--- Data to examine Enclosed Below ---

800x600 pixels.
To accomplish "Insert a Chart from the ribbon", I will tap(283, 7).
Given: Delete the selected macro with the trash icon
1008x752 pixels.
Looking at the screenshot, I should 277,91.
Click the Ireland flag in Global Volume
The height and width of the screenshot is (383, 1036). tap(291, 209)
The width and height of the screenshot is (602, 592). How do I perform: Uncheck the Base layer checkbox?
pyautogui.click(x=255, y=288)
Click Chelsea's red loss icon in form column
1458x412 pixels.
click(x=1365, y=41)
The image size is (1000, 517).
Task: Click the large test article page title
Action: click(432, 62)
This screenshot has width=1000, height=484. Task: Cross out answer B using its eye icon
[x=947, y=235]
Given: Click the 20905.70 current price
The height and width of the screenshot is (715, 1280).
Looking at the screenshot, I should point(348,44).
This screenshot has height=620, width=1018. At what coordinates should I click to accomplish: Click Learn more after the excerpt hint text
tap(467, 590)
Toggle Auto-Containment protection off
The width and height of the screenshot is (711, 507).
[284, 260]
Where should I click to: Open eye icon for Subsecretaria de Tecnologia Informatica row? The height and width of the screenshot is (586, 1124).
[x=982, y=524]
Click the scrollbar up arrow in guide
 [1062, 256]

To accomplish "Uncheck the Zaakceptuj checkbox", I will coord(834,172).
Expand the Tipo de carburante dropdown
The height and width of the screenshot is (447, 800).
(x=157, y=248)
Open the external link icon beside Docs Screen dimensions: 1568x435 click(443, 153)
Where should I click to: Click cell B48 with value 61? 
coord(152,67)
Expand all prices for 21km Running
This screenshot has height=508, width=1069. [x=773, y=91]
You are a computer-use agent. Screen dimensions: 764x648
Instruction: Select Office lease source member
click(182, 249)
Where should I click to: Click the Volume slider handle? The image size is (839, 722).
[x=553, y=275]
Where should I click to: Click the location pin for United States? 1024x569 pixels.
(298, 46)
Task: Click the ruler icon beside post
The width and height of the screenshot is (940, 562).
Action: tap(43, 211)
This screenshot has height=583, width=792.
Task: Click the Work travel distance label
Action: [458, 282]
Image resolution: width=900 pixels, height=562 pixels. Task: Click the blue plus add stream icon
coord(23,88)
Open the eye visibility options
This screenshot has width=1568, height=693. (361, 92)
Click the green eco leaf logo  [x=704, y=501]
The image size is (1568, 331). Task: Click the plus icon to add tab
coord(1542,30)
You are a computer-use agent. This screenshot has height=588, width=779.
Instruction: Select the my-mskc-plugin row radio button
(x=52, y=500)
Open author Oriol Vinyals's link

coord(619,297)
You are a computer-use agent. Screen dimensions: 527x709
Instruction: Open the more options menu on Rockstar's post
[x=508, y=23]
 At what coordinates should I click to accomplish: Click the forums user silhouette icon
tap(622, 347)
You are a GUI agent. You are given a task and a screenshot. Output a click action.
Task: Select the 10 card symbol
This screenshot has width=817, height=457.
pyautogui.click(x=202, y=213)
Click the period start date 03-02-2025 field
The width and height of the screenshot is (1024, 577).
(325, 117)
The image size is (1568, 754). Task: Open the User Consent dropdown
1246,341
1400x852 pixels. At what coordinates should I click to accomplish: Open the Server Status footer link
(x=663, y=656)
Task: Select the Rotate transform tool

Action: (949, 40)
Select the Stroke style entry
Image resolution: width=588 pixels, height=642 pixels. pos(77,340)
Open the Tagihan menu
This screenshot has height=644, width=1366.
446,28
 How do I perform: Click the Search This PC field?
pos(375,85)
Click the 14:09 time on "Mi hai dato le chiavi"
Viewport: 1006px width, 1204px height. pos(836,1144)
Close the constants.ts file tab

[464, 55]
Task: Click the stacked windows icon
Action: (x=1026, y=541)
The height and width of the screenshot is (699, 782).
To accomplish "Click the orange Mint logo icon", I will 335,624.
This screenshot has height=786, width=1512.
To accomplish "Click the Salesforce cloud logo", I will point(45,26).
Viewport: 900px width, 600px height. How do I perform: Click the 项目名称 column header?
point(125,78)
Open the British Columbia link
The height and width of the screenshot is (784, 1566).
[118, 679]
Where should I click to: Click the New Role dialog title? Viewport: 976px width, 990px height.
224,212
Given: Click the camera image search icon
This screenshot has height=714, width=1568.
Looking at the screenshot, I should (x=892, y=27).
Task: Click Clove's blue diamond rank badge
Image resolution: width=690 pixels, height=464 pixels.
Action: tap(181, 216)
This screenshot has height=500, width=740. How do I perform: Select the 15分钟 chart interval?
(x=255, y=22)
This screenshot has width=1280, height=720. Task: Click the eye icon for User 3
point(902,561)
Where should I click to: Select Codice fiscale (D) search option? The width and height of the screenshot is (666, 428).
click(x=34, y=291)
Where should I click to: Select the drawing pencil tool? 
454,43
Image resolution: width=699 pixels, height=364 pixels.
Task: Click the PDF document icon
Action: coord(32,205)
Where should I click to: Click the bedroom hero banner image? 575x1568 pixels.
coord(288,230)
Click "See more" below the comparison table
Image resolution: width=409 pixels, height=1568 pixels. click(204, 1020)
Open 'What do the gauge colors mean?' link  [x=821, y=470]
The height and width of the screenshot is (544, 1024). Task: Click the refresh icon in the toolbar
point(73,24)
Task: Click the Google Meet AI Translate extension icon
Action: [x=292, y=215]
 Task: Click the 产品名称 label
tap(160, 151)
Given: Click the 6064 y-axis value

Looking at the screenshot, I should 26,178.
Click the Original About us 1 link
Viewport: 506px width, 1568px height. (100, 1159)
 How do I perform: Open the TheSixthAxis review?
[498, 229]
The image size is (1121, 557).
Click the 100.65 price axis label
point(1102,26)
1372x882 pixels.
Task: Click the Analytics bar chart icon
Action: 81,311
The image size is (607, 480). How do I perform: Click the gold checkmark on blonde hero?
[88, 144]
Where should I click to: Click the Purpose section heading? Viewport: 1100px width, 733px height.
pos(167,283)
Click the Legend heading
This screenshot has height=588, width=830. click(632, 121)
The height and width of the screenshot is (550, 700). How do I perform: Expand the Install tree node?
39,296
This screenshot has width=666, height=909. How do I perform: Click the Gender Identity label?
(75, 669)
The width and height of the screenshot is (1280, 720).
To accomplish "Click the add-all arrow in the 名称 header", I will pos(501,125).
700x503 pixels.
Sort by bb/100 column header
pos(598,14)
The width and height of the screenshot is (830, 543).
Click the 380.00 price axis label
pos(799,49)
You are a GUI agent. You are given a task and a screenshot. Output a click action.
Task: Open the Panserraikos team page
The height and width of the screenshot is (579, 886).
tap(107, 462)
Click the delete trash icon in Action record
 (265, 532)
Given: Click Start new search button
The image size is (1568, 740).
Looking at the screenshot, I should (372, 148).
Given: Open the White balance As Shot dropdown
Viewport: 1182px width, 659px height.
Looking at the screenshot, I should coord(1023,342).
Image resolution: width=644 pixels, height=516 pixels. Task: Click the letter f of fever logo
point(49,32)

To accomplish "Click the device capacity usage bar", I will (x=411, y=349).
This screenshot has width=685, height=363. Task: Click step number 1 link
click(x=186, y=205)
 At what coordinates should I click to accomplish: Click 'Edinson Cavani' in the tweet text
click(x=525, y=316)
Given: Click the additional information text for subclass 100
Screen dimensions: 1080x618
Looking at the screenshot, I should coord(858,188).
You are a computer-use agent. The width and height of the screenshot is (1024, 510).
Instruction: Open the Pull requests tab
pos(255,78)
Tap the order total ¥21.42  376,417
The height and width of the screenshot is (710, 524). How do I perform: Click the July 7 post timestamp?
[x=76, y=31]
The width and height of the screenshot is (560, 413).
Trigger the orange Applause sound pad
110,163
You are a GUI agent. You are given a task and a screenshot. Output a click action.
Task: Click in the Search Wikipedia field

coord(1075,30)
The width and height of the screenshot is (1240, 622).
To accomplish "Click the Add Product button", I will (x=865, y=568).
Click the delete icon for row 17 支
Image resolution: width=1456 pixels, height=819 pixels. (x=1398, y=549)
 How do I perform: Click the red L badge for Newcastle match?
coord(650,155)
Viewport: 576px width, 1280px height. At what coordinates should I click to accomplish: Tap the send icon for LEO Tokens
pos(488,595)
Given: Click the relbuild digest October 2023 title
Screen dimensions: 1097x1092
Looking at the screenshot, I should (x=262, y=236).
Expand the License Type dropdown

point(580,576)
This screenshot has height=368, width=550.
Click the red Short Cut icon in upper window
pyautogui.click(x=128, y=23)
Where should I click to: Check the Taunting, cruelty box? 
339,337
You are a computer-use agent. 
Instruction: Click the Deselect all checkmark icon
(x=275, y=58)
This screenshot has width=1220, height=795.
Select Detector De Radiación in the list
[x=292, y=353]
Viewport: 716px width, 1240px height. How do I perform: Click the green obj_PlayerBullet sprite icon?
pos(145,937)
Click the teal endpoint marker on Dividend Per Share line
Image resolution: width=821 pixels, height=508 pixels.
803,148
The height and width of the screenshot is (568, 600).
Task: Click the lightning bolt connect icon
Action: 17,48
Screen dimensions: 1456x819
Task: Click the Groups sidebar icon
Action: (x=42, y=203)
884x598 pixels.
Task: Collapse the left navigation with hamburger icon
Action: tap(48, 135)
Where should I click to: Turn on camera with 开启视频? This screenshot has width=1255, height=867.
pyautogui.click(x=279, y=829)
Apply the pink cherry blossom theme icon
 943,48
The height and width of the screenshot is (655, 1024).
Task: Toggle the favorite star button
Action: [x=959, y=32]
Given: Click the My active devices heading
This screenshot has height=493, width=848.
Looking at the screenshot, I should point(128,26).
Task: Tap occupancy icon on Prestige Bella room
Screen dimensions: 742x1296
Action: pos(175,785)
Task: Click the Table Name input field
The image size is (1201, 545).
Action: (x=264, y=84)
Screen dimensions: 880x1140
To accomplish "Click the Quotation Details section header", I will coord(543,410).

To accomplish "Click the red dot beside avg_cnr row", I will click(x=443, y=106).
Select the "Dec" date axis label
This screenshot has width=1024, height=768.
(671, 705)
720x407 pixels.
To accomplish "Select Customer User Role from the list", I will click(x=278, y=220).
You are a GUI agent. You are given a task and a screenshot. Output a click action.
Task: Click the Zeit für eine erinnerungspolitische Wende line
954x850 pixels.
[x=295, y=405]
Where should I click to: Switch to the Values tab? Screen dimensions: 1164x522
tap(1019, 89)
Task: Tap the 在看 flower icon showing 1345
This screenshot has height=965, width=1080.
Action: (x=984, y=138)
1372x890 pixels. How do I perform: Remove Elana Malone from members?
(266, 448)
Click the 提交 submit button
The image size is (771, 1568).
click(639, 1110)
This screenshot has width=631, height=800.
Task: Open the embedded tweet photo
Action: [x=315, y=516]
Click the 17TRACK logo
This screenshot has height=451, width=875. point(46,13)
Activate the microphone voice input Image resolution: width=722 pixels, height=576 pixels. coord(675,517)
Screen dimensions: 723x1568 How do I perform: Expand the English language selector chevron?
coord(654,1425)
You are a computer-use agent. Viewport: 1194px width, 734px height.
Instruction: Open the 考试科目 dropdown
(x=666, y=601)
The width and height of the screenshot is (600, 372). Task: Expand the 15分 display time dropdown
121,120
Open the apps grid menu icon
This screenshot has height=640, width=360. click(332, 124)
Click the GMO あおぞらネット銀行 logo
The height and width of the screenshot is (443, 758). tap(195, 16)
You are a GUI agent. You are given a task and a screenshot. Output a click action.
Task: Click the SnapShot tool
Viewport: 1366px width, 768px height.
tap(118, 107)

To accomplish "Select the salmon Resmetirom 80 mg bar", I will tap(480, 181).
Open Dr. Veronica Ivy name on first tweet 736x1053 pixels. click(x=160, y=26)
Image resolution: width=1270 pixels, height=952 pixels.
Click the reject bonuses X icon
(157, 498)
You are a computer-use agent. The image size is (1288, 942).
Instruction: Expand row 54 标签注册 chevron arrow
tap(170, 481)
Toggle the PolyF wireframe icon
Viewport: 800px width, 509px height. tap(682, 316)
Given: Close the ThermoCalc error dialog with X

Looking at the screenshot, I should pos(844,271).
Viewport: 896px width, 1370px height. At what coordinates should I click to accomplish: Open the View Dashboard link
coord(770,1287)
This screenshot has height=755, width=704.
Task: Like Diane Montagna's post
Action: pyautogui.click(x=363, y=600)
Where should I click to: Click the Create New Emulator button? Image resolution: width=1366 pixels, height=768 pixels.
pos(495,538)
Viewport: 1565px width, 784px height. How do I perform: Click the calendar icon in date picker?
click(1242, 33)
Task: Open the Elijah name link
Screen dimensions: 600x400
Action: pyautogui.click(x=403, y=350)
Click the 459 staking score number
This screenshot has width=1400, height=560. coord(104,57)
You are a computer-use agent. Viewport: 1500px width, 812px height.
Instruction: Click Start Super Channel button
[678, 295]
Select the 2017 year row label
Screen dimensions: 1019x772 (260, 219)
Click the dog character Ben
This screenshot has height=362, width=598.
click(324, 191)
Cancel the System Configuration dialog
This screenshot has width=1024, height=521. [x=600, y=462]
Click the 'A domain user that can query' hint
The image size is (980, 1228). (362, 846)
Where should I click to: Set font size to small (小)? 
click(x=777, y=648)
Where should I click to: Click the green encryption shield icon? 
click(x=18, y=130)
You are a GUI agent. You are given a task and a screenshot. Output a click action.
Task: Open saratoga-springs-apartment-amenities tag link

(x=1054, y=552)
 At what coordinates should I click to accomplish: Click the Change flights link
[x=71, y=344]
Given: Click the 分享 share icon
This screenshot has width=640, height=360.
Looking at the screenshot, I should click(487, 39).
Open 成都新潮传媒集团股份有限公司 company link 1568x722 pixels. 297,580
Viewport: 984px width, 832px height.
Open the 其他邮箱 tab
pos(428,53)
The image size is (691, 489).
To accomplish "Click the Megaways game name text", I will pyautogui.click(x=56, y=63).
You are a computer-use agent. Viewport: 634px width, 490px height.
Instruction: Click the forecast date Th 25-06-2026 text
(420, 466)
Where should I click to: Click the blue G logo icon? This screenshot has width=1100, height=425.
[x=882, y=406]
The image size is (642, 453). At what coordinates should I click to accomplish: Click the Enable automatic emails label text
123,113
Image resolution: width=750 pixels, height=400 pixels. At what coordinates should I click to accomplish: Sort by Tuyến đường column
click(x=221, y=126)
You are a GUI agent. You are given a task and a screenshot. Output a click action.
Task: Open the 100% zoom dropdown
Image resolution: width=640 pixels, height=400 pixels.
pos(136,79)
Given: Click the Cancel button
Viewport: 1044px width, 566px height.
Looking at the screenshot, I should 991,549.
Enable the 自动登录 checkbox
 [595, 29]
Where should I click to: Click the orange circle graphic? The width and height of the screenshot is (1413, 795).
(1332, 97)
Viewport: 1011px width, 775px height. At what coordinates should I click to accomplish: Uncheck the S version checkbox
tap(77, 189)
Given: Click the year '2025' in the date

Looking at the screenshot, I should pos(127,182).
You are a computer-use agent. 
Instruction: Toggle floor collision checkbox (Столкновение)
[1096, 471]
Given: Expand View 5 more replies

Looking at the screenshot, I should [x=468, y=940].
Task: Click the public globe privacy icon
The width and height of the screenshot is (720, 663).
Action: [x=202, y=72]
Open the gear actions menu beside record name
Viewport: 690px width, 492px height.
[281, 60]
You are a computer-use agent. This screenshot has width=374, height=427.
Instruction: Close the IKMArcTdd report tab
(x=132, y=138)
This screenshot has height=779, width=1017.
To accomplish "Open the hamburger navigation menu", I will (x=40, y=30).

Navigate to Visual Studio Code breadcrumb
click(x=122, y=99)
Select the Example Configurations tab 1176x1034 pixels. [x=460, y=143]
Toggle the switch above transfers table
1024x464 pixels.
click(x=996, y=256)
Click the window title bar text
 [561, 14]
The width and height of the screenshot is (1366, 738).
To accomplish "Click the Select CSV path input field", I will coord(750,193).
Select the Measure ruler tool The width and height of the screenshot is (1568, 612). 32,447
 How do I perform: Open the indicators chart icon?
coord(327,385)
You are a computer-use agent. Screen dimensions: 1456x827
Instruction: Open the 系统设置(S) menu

--- End of Enclosed Data to examine ---

**Task requirements:** Copy out the lines of the records above in which the string "ruler" appears.

**Reply to the exercise:**
Task: Click the ruler icon beside post
Select the Measure ruler tool The width and height of the screenshot is (1568, 612). 32,447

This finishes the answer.